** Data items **
+ + + + + + +
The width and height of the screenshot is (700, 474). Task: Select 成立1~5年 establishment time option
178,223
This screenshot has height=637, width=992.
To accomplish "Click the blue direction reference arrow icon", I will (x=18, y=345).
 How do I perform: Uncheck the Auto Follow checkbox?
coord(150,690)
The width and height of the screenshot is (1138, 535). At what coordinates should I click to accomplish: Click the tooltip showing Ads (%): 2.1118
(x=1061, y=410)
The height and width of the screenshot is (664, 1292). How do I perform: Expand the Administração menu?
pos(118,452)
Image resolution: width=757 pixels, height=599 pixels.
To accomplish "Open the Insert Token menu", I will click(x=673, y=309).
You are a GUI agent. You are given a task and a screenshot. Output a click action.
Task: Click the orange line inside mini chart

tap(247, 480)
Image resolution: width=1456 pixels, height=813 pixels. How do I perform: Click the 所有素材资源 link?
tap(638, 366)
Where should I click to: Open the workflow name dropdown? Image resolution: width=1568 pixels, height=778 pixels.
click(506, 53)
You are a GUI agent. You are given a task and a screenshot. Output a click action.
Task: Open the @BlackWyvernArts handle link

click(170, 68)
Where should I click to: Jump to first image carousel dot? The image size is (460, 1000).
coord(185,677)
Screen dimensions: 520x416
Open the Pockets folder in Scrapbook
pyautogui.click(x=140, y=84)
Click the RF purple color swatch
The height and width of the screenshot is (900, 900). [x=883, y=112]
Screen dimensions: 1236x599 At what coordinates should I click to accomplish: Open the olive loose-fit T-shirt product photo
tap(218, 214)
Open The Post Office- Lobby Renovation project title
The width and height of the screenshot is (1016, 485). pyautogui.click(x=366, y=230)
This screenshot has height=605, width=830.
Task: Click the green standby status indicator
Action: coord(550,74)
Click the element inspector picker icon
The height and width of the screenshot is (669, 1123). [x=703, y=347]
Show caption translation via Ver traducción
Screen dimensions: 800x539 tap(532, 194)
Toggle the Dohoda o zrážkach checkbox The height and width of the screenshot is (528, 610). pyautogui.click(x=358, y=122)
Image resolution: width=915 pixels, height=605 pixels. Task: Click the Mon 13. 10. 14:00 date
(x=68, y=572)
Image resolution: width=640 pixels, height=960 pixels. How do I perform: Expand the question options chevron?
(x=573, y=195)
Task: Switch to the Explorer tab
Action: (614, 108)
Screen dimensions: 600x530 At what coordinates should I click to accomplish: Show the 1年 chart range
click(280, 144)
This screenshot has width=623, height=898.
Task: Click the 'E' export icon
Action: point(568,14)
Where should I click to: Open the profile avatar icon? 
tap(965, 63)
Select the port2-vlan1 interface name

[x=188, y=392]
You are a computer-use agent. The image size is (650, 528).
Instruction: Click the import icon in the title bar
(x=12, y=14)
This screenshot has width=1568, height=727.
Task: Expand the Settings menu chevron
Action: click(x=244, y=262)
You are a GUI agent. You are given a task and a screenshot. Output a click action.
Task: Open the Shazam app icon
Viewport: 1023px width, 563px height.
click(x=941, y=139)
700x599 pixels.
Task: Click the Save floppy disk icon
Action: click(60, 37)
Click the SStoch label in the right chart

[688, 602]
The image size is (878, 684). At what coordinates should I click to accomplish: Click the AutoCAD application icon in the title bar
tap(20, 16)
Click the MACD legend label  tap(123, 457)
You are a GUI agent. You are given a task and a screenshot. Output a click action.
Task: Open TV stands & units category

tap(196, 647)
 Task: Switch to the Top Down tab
+ + + + + + +
** What you should do **
Copy the items above word for word, starting at the line that contains "Screen dimensions: 520x416" and ending at the line that contains "tap(218, 214)".

** Output of the exercise **
Screen dimensions: 520x416
Open the Pockets folder in Scrapbook
pyautogui.click(x=140, y=84)
Click the RF purple color swatch
The height and width of the screenshot is (900, 900). [x=883, y=112]
Screen dimensions: 1236x599 At what coordinates should I click to accomplish: Open the olive loose-fit T-shirt product photo
tap(218, 214)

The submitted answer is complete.